Michal Maud Beer with her mother Katharina Stecklmacherova and her sister Karmela Ben Dom

Michal Maud Beer with her mother Katharina Stecklmacherova and her sister Karmela Ben Dom

This photo was taken in 1938, and from the left pictures me, Michal Maud Beer, née Stecklmacherova, my mother Katharina Stecklmacher, née Steinerova, and my sister, Karmela Ben Dom, née Stecklmacherova. The photograph was taken in a studio in Prostejov.

Rosh Hashanah, Yom Kippur - High Holidays, that's what Jews as well as Czechs called them. When in fall our Christian neighbors saw us go to the temple in our best clothing, they'd say: "The Jews are having their High Holidays." Our family wasn't religious, but despite that we'd all go to the temple for the High Holidays. In our large temple in Prostejov, Grandma and Mom would go upstairs to join the women, and Grandpa, Dad and I, while I was small, would sit downstairs amongst the men. When I grew up some, I also had to go upstairs to join the women. I didn't like doing it - I felt better downstairs amongst the men.

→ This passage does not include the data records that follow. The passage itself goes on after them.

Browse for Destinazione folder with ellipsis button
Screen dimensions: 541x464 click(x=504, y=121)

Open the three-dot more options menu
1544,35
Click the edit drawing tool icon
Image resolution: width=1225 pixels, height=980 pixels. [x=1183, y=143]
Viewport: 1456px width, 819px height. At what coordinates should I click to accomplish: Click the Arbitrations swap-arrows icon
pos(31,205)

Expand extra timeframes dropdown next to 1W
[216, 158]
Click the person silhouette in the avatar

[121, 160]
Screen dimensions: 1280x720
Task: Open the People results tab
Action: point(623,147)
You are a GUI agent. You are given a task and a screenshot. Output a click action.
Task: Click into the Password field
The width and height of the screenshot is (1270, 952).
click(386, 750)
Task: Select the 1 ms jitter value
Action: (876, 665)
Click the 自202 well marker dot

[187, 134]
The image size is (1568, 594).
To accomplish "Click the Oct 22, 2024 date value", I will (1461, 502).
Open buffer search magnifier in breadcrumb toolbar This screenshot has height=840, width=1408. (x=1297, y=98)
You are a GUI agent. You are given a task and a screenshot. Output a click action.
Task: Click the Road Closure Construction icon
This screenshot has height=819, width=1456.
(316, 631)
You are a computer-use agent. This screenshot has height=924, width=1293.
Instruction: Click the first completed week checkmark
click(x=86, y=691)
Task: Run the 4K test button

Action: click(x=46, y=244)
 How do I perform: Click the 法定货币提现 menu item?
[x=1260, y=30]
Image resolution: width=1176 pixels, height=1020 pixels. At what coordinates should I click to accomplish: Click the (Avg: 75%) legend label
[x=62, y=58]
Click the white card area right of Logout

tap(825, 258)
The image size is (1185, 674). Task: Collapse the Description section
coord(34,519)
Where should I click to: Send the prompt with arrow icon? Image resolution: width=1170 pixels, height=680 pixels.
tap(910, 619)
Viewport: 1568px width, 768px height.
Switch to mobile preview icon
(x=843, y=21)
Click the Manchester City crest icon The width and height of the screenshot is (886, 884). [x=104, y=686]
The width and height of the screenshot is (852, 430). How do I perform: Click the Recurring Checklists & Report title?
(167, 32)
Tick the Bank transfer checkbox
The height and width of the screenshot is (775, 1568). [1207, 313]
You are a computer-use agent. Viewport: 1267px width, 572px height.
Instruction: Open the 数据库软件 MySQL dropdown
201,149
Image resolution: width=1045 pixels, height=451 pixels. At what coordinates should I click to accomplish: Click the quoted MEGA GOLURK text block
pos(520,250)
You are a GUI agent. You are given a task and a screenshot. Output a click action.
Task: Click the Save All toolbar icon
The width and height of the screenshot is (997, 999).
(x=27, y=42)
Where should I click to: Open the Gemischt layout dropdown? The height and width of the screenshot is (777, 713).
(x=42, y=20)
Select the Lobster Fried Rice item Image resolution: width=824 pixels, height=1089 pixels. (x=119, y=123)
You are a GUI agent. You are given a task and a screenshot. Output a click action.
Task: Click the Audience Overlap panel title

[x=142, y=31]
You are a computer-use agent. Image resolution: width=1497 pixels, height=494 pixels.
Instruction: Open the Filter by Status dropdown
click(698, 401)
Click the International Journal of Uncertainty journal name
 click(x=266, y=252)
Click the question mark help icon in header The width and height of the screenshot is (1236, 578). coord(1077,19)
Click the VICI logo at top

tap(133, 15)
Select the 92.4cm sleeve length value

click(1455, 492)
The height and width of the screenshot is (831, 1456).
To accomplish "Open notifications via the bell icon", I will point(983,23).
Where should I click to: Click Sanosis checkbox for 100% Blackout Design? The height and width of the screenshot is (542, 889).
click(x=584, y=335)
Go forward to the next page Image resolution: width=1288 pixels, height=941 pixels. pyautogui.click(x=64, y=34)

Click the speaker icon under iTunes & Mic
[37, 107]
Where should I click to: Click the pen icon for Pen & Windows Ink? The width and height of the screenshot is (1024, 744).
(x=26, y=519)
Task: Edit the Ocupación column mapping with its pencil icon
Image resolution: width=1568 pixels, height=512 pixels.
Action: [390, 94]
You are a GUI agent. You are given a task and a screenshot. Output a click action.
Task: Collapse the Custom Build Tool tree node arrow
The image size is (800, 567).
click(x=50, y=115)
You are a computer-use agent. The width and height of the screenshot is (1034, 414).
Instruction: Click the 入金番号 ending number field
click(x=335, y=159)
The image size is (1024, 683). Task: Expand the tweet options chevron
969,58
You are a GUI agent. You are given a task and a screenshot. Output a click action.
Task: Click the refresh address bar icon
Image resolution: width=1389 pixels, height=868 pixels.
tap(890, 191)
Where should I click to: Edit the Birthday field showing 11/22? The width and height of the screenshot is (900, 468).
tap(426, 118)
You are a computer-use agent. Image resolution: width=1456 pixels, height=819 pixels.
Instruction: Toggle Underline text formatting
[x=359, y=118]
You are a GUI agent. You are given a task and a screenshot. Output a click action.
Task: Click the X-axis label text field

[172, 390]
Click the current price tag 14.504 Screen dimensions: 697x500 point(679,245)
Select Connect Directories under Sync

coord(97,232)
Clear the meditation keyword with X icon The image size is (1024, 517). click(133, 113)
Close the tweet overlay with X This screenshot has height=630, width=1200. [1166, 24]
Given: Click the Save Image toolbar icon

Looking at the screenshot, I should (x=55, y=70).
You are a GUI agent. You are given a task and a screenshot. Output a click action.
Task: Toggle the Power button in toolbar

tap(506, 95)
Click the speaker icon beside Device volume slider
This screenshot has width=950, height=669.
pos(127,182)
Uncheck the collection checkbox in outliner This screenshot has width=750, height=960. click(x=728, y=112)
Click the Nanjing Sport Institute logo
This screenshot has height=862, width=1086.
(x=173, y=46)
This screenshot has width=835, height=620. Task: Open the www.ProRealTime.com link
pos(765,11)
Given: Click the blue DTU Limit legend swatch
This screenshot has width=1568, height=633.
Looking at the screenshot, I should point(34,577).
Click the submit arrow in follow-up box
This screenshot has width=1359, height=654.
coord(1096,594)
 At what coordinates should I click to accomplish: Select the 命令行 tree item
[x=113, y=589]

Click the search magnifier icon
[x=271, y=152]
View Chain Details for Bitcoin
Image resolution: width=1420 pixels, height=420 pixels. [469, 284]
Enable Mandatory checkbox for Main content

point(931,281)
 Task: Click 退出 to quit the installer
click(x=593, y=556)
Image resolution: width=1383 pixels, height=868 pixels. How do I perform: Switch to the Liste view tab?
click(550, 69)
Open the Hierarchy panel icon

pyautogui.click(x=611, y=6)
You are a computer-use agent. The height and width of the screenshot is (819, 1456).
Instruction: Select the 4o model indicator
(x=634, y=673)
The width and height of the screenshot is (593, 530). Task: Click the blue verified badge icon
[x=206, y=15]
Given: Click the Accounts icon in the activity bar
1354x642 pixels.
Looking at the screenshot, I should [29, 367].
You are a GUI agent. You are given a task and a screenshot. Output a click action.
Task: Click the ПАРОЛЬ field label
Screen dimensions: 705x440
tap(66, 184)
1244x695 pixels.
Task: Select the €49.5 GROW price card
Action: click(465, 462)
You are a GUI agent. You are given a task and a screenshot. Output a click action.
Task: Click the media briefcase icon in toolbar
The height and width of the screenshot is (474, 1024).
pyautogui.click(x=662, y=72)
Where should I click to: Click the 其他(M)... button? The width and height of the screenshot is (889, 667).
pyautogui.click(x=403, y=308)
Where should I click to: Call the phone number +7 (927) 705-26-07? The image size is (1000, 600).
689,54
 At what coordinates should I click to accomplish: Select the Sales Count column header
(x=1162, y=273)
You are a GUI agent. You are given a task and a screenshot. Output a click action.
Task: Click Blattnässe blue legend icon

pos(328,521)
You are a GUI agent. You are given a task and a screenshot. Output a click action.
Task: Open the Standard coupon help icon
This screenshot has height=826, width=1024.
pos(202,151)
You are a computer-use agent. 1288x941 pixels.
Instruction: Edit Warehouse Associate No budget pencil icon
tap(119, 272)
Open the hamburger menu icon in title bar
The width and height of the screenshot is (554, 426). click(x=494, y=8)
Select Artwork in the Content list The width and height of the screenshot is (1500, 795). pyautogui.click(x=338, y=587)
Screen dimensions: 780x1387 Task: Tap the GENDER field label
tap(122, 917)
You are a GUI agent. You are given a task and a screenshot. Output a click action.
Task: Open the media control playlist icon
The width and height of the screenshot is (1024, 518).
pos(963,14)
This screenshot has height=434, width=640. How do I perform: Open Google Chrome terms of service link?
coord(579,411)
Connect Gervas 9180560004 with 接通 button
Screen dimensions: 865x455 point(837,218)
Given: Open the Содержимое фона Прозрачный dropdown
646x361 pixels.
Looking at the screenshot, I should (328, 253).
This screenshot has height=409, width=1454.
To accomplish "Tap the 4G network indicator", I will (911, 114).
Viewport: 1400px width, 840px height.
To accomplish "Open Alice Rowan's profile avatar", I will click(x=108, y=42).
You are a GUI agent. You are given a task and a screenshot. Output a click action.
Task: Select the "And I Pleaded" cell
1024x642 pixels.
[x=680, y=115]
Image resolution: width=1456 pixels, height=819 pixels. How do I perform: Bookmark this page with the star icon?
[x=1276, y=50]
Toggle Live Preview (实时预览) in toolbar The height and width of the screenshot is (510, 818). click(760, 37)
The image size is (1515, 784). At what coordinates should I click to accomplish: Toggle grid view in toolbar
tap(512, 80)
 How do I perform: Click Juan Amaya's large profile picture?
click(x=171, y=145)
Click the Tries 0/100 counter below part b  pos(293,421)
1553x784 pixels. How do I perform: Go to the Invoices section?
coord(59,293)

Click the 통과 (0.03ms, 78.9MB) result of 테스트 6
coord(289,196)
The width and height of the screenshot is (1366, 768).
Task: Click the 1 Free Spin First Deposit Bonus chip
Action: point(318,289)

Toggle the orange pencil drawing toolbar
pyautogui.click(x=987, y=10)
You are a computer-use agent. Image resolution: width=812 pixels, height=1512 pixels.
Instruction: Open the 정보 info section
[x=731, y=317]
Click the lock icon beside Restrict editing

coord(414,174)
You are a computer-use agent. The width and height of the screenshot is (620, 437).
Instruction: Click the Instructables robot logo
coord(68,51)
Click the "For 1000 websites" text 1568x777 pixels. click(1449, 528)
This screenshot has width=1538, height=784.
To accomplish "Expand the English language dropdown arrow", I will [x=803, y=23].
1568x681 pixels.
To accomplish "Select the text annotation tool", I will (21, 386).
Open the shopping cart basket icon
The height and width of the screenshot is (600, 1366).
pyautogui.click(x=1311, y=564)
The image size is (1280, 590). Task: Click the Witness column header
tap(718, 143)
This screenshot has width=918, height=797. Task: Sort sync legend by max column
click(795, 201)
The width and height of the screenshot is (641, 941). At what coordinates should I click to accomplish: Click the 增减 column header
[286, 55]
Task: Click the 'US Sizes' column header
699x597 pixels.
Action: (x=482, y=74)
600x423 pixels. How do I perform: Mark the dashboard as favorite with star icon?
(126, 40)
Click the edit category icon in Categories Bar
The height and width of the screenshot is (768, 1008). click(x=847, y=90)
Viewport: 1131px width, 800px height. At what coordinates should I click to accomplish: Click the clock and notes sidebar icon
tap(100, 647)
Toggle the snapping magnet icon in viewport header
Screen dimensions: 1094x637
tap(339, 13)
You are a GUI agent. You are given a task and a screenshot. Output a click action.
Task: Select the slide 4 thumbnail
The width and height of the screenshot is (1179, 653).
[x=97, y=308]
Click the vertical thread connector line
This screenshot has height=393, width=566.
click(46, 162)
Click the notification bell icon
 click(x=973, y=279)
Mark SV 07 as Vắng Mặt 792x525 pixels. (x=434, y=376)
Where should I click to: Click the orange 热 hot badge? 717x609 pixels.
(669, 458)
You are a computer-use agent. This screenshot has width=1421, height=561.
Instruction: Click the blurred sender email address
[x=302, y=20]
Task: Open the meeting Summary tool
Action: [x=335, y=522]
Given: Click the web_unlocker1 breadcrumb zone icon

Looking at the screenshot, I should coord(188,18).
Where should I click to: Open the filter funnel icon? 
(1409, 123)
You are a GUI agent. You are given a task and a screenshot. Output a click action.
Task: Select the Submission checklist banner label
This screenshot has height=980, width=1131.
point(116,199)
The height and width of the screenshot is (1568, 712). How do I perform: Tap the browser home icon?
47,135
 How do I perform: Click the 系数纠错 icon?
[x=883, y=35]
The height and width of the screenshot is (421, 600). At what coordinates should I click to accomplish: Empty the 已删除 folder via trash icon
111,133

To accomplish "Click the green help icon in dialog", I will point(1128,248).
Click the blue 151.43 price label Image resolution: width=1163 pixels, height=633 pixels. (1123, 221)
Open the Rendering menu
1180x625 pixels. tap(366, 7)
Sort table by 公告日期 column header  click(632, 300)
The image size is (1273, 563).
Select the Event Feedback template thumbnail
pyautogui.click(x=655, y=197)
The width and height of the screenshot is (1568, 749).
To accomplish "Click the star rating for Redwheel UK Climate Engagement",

From Grade 1 I was learning to read Hebrew in religion class; I didn't understand almost anything, but in the temple I tried to read the prayers along with the rabbi and with the religious community. During breaks we'd walk on the small square in front of the temple, and the narrow Jewish streets of the former ghetto. We'd greet each other, and wish each other a good New Year; our grandmothers and grandfathers still in old Hebrew: "L'shanau tauvo" we young ones already in modern Hebrew: "L'shanah tovah."

For Yom Kippur, we'd bring apples to the temple, with fragrant cloves stuck in them, for our grandmothers and mothers - to ease the all-day fast. Standing at the entrance to the temple would be the shammash, Mr. Bleichfeld. Always kind and smiling, even though the children didn't always behave in an exemplary fashion.